Josephine Mylan has been a Research Associate at the Sustainable Consumption Institute and Manchester Institute of Innovation Research since 2010. Jo's research interests lie in understanding how society can transition to more environmentally sustainable ways of consuming resources. This will require changes in the way we provision goods, including the technologies, economic and social arrangements, and cultural conventions which shape processes of production, distribution and consumption. To explore these dynamics she uses ideas from across economic sociology, evolutionary economics, and practice theory. She is particularly interested in the relationship between production arrangements and the social practices of consumers.

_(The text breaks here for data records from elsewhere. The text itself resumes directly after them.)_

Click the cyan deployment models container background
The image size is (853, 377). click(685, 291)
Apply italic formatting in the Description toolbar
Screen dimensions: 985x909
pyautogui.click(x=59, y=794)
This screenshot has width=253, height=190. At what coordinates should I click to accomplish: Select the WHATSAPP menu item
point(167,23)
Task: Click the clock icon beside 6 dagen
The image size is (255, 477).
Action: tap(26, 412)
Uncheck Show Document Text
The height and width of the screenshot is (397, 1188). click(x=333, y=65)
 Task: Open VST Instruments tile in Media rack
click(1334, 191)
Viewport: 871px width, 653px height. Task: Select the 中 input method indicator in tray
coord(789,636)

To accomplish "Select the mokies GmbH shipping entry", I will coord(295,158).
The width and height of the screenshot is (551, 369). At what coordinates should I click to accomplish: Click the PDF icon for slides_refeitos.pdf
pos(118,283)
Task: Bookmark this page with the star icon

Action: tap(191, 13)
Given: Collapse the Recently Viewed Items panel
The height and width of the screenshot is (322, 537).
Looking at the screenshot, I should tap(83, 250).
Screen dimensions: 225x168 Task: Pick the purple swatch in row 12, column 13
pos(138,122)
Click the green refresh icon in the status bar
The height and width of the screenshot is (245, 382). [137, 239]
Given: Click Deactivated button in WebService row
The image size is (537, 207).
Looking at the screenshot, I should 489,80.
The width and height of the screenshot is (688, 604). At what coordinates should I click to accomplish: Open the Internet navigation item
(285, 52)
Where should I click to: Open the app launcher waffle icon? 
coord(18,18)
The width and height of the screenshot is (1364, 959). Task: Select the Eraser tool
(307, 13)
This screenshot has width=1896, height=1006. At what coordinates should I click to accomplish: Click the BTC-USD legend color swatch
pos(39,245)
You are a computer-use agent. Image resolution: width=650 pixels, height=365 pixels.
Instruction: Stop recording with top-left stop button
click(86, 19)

Empirically her work focusses on mundane products which form part of everyday practices, such as eating.
Jo has a natural science background, graduating with a First Class degree in Environmental Science from Manchester University in 2002 (with prizes for best undergraduate dissertation and best overall results). She then went on to complete Masters degrees in Environmental Innovation (at the Manchester Science Enterprise Centre) and Sociological Research (in the School of Social Sciences), at the University of Manchester. She completed her ESRC funded PhD at Manchester Institute of Innovation Research in 2010. Her thesis was a study of the environmental consultancy industry, including how knowledge is used and organised and how this intersects with the dynamics of Ecological Modernisation.
Josephine currently works on the SCI Flagship project Demand and Innovation for Sustainable Consumption.